A majority of today’s businesses follow a cloud-first strategy. DevOps engineers with these businesses prefer using infrastructure as a service (IaaS), platform as a service (PaaS) or cloud services from leading cloud services providers (CSPs). Given the rate at which the IT is evolving now, from on-prem to XaaS, the future seems a lot more promising for Dev and Ops of an application.
But while the IT has evolved, have the monitoring and management tools evolved along these lines, too? Many DevOps engineers still use the good-old application performance monitoring (APM) tools for measuring the performance of apps and for debugging issues.
This article deliberates on shifting the focus from application performance management (APM) to cloud performance management (CPM).

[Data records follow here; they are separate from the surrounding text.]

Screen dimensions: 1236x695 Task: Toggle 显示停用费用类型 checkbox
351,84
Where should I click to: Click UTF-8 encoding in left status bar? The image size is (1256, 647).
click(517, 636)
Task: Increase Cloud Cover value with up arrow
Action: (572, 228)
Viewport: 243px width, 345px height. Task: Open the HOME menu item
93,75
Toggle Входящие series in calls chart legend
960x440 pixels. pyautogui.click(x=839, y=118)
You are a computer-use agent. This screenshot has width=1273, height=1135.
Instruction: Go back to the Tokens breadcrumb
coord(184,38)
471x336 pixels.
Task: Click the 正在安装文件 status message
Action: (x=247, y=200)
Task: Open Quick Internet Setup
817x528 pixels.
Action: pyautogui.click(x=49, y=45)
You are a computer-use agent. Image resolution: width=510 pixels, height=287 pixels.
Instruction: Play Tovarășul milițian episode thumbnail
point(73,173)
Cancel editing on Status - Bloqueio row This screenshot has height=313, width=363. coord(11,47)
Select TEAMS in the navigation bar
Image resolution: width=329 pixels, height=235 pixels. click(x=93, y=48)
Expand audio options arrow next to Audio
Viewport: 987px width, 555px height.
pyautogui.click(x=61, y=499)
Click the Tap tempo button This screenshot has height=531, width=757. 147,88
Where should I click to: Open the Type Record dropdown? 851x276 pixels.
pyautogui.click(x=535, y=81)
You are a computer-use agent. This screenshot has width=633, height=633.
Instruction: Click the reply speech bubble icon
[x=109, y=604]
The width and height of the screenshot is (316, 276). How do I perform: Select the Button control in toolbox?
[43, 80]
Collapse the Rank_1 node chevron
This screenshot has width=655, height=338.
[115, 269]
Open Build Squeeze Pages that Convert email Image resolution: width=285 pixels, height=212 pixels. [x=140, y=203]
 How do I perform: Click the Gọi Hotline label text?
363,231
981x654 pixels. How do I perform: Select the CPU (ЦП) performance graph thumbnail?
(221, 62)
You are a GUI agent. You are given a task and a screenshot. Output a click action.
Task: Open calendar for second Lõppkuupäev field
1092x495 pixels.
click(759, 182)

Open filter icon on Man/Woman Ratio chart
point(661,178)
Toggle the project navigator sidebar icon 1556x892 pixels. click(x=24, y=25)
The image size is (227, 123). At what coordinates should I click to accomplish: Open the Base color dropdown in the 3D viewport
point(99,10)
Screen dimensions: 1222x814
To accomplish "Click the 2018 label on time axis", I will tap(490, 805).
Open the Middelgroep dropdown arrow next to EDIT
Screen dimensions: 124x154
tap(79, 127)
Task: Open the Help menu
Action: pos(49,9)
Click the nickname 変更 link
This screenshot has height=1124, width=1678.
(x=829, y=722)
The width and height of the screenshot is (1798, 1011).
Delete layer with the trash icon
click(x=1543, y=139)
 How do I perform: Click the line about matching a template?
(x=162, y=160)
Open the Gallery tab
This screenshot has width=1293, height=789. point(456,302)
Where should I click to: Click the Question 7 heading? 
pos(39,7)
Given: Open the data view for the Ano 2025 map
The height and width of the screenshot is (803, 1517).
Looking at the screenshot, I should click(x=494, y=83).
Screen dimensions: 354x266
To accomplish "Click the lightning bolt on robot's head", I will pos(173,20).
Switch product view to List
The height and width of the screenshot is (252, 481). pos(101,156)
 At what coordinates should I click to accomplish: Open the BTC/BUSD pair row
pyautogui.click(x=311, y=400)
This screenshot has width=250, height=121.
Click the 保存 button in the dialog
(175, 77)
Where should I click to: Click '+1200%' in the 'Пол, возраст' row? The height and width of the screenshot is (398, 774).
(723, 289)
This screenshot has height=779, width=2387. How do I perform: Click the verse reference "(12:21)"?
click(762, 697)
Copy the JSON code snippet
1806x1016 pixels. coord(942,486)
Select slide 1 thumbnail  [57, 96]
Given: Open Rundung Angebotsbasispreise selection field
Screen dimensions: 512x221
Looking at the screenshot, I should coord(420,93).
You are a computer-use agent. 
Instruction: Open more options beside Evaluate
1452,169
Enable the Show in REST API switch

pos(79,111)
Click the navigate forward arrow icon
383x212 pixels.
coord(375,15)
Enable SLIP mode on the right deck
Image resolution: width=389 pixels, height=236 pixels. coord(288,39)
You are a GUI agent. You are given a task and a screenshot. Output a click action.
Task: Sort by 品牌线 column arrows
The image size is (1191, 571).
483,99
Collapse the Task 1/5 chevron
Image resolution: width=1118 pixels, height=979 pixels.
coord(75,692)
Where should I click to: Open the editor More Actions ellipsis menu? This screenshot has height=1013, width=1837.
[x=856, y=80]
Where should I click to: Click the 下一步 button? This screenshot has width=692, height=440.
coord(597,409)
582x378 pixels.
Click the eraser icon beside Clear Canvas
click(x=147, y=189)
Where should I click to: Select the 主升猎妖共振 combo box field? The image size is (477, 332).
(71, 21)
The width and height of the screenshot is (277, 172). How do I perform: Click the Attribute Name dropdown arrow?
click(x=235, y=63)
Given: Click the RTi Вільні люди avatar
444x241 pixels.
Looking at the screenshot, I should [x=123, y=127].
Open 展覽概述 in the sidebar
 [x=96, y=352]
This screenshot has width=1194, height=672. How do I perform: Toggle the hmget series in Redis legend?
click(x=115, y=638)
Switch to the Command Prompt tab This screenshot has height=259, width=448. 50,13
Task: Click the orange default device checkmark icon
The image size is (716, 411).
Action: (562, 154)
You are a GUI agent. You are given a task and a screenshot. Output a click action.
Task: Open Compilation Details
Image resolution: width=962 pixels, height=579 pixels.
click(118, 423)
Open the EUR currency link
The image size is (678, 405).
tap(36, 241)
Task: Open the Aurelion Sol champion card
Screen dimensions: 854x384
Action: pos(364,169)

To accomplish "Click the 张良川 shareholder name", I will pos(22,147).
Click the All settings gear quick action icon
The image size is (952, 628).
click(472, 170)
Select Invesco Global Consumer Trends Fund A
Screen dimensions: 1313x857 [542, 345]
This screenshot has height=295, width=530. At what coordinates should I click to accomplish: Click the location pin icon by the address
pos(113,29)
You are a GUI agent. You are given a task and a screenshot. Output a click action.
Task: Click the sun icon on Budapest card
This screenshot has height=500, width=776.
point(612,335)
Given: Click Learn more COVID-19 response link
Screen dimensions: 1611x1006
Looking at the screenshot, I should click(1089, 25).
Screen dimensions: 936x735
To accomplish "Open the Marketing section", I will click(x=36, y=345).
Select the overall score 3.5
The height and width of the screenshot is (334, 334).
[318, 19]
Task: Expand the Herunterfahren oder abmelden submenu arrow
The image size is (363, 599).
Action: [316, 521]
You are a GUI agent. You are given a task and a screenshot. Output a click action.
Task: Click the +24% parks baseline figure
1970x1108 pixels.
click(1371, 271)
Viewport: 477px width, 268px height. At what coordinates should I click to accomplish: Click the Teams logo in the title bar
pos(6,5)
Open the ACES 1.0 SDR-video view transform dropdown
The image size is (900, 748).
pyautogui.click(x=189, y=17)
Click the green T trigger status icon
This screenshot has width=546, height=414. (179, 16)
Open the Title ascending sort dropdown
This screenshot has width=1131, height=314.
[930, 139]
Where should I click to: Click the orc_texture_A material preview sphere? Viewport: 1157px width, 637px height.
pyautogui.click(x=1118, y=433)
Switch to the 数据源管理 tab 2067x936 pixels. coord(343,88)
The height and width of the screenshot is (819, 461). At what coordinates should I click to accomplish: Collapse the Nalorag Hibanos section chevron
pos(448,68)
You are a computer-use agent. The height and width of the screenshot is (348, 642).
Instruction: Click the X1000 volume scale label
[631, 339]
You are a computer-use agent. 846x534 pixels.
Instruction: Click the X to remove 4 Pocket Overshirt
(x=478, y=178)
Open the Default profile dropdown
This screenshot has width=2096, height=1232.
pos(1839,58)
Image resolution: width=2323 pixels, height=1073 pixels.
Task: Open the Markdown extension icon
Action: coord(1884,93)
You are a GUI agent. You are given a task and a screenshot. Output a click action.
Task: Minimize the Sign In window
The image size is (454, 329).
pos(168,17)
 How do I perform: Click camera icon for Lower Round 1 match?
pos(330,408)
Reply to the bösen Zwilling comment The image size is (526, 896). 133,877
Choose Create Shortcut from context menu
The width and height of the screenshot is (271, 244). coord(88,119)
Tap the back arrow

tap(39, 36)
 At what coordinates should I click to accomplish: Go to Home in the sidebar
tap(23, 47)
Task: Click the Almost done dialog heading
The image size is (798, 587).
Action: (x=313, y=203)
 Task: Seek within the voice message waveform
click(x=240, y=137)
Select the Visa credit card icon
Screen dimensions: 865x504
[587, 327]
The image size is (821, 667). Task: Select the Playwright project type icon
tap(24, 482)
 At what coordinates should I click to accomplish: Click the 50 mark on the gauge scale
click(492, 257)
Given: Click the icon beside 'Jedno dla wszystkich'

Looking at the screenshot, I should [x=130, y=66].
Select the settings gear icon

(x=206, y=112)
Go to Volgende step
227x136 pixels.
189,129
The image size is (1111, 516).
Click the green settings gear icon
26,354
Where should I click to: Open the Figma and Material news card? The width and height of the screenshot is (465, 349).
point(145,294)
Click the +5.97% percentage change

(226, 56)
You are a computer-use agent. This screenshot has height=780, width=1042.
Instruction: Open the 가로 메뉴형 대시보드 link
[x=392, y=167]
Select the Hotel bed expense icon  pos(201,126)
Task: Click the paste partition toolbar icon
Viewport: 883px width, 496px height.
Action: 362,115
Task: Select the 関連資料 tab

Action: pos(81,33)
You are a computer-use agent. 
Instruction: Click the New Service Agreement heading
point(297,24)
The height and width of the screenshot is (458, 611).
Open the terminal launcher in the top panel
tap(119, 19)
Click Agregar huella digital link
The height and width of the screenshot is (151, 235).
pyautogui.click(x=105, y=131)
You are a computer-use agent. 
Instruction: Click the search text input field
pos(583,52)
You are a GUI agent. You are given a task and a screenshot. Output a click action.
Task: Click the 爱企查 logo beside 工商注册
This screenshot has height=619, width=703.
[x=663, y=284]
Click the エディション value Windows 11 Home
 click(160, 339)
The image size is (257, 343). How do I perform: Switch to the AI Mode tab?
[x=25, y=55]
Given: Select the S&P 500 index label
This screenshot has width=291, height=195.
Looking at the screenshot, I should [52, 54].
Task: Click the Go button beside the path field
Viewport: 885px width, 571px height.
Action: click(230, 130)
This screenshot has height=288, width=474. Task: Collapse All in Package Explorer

APM is Good, Infra-Centric APM is better, CPM is the Best
Use of cloud services is a norm in DevOps today. On the one hand, these services act as building blocks for developing or running application(s) and contribute heavily to the performance of that application. On the other hand, they bring with them several layers of idiosyncratic abstraction layers. To top it, new cloud services or SaaS occasionally introduce new trends.
The monitoring and management market has yet to catch up with the pace at which IT is evolving. There are only a handful of cloud monitoring tools available in the market, and they provide siloed reports and dashboards. Result: DevOps engineers are still stuck with good-old APM tools.
APM tools are good at offering insights. However, these insights are just enough to understand what’s happening in the application tier.
If you observe the above APM dashboard, there’s the summary of server status and app throughput, response time and more beautifully packaged with visualization graphs. If there’s a need, one can even get information on CPU usage, memory usage, disk usage details, etc.
Then there are infra-centric APM tools that go one level beneath the app tier to provide information on network statistics, such as bandwidth or opened ports. However, none of the tools provide complete contextual information. Day in and day out, a DevOps engineer must dabble with several dashboards.
Let’s take a look at a very simple scenario. Assume there is an image processing web application leveraging AWS cloud services such as EC2, S3 bucket for storage and SQS for queuing:
From the APM tool, you can continuously monitor the application for response time, then app servers for metrics such as throughput (with <=10 images), CPU utilization, etc. Everything looks fine on the top while the pipeline is moving smoothly.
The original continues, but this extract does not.